To avoid a contested convention and block the path of Sen. Bernie Sanders to the Democratic U.S. presidential nomination, the field of contenders needed to get smaller and the vote of Democratic moderates had to coalesce behind one candidate – in less than a week, both of those requirements have now been fulfilled. Former vice-president Joe Biden's stunning performance in the Super Tuesday primaries not only resurrected his foundering third attempt for the U.S. presidency, it has made it all the more likely that the nomination will not have to be decided on the floor of the Democratic National Convention in July. (CBC News)
Here is a McGill expert who can provide on this issue:
Barry Eidlin, Assistant Professor, Department of Sociology
“After Super Tuesday, Joe Biden has reclaimed his status as the front-runner for the Democratic Party nomination. While Biden benefited from the other moderate candidates dropping out to rally around him, he will now face greater scrutiny as the race narrows to two candidates. Going forward, the race has boiled down to a clear contest between the Democratic Party establishment and its progressive/democratic socialist left wing.
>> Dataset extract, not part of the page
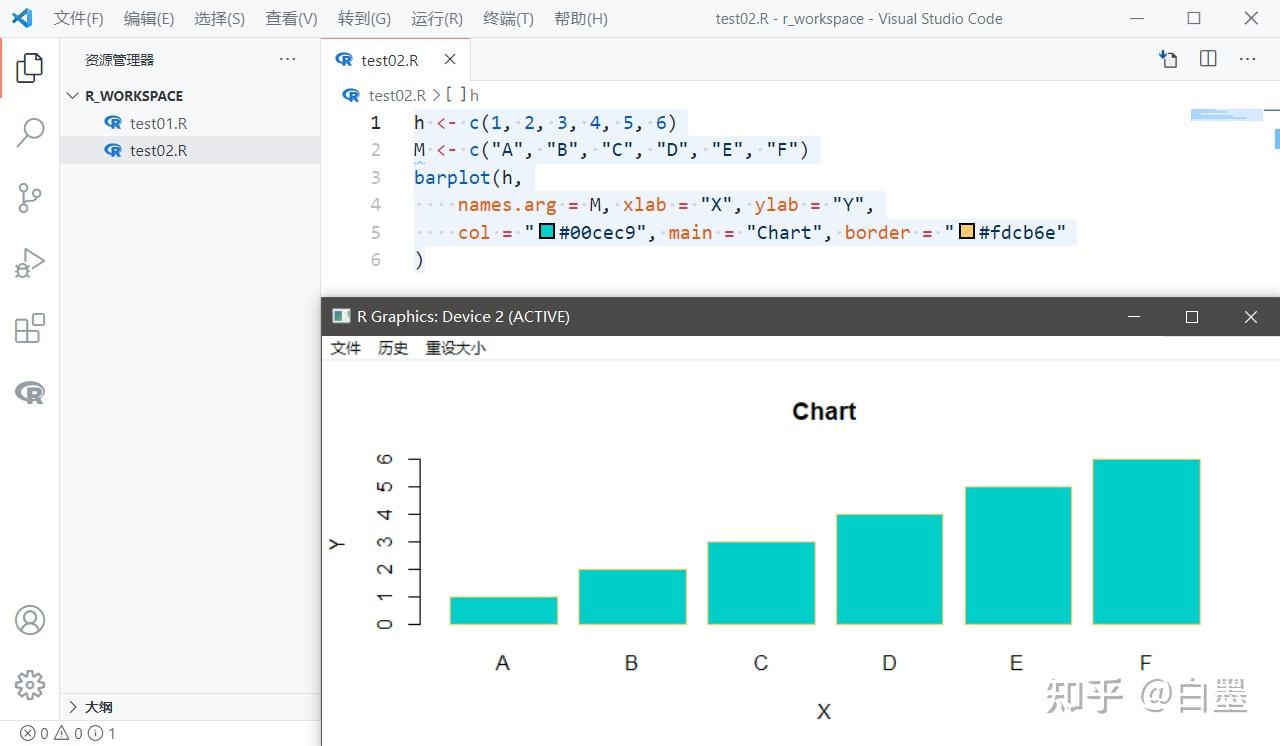Open the Run and Debug view

coord(30,263)
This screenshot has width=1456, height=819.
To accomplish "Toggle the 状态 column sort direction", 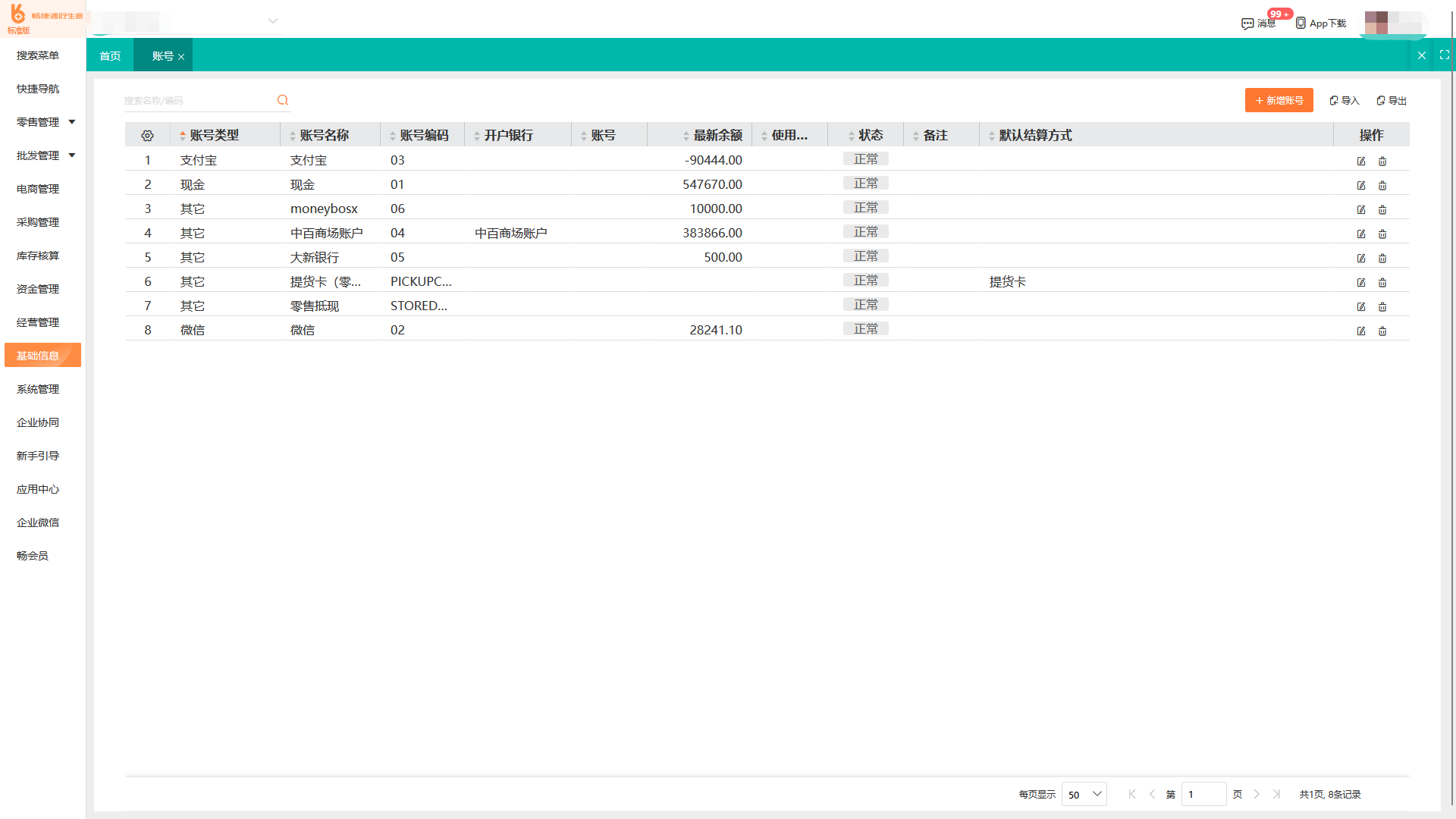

At this point the establishment wing has the upper hand, but if the past few weeks have shown anything, it’s that the situation on the ground can shift rapidly.”
Barry Eidlin is an Assistant Professor in the Department of Sociology. As a comparative historical sociologist, his research explores the changing relationship between social mobilization, political processes, and ideology in advanced capitalist democracies.